> _Exercise aim_
In the data below, take the lines from the one containing "Task: Expand the Data Collection sidebar menu" through the one containing "Action: coord(47,102)", both included, and arrange them as a numbered list, leaving out any blank lines.

> _Excerpted data_
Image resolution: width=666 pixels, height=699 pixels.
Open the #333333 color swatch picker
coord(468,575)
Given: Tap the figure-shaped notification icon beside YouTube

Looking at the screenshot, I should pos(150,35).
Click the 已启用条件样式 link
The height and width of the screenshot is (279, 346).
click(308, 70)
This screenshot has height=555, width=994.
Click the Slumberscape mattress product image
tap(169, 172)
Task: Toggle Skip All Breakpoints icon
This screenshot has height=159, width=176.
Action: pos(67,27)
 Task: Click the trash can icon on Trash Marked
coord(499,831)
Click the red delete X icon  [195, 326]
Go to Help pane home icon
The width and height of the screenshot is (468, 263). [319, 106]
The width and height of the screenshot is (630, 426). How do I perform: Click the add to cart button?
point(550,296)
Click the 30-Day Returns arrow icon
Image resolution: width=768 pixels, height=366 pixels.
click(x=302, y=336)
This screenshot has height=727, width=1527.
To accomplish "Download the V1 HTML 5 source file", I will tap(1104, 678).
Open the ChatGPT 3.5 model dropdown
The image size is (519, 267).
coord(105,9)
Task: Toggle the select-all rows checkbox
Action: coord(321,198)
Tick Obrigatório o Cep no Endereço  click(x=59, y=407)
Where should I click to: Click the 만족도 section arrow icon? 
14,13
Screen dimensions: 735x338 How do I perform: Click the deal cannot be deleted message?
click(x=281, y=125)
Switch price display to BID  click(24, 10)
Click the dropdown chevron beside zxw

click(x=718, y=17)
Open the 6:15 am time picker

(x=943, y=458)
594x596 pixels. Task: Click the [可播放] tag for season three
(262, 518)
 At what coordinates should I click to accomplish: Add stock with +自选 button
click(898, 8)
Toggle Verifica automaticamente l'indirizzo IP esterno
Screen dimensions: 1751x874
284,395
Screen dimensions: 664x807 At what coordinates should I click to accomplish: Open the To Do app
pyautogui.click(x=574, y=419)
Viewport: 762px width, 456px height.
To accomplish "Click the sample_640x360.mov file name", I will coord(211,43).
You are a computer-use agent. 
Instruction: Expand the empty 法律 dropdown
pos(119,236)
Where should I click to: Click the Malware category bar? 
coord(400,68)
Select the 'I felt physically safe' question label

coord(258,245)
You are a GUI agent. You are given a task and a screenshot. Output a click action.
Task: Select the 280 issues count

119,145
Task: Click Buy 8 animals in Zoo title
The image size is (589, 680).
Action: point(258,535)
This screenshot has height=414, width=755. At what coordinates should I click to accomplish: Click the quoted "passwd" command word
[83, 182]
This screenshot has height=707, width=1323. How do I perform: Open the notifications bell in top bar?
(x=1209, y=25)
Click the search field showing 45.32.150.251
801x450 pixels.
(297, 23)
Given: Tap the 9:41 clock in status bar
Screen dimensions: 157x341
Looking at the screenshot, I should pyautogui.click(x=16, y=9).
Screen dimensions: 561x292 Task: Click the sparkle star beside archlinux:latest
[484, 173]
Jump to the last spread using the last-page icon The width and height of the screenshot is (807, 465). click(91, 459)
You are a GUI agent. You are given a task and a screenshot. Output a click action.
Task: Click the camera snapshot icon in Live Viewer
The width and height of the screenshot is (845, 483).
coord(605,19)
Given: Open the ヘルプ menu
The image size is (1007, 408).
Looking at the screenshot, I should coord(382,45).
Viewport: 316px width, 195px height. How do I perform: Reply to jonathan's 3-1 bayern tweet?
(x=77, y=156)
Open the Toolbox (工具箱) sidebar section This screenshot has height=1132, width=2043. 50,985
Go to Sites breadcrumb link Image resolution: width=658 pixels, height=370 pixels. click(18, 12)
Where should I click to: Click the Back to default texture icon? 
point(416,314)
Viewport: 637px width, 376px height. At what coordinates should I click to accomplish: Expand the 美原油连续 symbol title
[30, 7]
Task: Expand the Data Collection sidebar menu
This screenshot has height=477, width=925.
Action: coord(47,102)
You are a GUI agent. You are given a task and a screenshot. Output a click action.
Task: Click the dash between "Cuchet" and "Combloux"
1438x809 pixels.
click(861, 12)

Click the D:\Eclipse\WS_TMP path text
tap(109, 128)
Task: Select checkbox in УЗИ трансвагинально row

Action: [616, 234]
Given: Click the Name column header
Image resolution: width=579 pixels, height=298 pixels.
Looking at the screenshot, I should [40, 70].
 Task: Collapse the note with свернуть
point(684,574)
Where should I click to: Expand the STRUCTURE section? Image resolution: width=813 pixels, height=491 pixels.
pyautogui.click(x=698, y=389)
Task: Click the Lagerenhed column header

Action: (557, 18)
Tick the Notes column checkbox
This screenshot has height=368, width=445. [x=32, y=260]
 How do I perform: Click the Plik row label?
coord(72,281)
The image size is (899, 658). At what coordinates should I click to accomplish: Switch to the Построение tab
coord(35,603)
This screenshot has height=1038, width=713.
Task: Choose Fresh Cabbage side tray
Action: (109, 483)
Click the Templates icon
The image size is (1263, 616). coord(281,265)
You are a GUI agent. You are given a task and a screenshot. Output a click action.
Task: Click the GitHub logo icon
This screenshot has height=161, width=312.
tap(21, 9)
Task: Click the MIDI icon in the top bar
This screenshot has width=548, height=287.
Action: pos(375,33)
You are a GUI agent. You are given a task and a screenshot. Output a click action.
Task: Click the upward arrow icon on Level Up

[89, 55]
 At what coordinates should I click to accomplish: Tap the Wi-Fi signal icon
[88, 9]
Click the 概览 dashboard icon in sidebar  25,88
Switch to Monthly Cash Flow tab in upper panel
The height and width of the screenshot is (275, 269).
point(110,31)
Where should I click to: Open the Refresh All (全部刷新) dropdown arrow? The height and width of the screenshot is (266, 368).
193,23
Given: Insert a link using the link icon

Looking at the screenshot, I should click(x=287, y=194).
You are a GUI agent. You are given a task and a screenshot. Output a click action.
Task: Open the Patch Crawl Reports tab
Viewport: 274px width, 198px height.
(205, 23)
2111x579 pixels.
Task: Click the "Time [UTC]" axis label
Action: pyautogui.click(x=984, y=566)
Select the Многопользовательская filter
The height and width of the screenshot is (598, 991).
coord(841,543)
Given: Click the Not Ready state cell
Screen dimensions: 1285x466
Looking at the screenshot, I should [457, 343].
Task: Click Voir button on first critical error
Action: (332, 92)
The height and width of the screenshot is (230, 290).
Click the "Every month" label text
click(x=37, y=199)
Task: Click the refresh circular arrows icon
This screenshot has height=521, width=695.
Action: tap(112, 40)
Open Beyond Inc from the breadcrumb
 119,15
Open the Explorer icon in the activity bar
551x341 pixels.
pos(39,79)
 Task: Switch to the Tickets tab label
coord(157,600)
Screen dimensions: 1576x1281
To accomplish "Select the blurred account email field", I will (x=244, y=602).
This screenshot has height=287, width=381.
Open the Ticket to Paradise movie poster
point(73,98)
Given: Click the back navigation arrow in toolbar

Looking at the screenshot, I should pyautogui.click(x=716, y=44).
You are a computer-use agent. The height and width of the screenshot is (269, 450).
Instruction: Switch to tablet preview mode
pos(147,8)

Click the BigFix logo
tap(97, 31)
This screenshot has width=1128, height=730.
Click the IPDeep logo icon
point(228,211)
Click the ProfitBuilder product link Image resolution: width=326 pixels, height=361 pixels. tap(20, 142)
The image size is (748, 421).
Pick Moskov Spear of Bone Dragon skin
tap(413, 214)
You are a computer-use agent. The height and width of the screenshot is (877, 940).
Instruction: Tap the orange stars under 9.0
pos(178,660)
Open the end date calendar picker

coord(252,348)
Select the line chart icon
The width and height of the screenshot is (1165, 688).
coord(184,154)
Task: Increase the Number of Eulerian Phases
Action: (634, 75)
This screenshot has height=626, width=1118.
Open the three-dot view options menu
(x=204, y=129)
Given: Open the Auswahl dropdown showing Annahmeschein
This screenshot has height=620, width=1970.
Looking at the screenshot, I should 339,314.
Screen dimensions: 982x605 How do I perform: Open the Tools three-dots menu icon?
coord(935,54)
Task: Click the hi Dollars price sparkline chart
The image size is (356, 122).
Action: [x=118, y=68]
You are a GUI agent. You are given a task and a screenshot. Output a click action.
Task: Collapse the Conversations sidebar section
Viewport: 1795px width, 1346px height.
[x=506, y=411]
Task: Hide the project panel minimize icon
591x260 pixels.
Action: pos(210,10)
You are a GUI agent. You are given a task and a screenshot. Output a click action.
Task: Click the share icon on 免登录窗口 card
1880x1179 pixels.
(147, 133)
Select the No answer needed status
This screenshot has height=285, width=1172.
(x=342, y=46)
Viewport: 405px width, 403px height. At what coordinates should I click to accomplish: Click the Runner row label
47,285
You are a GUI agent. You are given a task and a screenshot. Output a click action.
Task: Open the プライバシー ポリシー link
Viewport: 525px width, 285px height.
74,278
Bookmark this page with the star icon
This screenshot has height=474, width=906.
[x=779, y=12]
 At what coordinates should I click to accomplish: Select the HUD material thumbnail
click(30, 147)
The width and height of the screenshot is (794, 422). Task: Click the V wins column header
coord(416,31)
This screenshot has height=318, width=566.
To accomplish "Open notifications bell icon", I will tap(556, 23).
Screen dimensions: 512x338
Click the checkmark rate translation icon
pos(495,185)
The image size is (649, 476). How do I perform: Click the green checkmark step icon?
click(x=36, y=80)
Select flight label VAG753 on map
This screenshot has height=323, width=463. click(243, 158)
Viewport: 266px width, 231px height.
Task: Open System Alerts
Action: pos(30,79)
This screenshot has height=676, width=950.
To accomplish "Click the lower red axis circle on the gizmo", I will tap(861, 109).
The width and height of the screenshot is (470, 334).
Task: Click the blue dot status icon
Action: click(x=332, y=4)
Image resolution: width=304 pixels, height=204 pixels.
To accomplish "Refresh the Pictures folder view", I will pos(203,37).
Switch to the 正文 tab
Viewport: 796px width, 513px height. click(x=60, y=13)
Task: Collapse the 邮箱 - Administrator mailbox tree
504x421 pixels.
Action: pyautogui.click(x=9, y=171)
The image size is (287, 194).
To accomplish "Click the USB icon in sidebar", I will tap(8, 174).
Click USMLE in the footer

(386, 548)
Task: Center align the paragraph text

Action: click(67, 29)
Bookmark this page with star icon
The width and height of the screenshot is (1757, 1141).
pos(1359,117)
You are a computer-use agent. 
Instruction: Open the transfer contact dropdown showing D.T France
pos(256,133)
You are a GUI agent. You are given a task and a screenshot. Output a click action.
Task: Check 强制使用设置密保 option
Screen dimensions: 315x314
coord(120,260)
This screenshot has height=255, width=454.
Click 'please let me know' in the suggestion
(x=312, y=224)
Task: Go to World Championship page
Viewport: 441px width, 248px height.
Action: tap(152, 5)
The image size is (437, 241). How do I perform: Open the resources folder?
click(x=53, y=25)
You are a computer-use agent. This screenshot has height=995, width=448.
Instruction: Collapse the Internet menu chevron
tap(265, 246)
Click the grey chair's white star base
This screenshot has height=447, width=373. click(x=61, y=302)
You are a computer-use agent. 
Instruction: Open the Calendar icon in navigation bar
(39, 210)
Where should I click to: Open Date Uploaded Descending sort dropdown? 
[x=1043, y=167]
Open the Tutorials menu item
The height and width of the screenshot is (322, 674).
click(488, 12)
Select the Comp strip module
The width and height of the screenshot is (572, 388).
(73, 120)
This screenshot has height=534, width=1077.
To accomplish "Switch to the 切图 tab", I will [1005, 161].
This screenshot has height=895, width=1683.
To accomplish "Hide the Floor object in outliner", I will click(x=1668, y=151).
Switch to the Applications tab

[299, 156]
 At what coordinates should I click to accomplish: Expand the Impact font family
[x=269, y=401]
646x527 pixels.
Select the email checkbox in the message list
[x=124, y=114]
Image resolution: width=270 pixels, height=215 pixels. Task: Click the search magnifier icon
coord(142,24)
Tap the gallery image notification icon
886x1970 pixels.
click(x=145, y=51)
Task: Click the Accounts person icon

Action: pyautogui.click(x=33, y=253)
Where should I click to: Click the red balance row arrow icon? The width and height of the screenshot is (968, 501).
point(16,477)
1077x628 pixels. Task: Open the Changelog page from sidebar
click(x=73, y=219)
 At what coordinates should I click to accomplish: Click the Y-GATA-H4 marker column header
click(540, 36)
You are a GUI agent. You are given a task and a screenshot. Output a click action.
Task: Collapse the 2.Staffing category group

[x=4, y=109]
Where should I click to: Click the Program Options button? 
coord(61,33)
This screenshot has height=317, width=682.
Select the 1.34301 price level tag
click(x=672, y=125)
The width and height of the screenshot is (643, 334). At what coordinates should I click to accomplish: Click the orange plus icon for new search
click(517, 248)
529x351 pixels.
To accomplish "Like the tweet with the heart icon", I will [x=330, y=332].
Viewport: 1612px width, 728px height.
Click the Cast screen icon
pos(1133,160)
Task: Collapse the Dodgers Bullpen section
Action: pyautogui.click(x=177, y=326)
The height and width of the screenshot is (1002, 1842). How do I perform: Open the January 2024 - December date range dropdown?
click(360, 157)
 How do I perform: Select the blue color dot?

> _Finished answer_
1. Task: Expand the Data Collection sidebar menu
2. This screenshot has height=477, width=925.
3. Action: coord(47,102)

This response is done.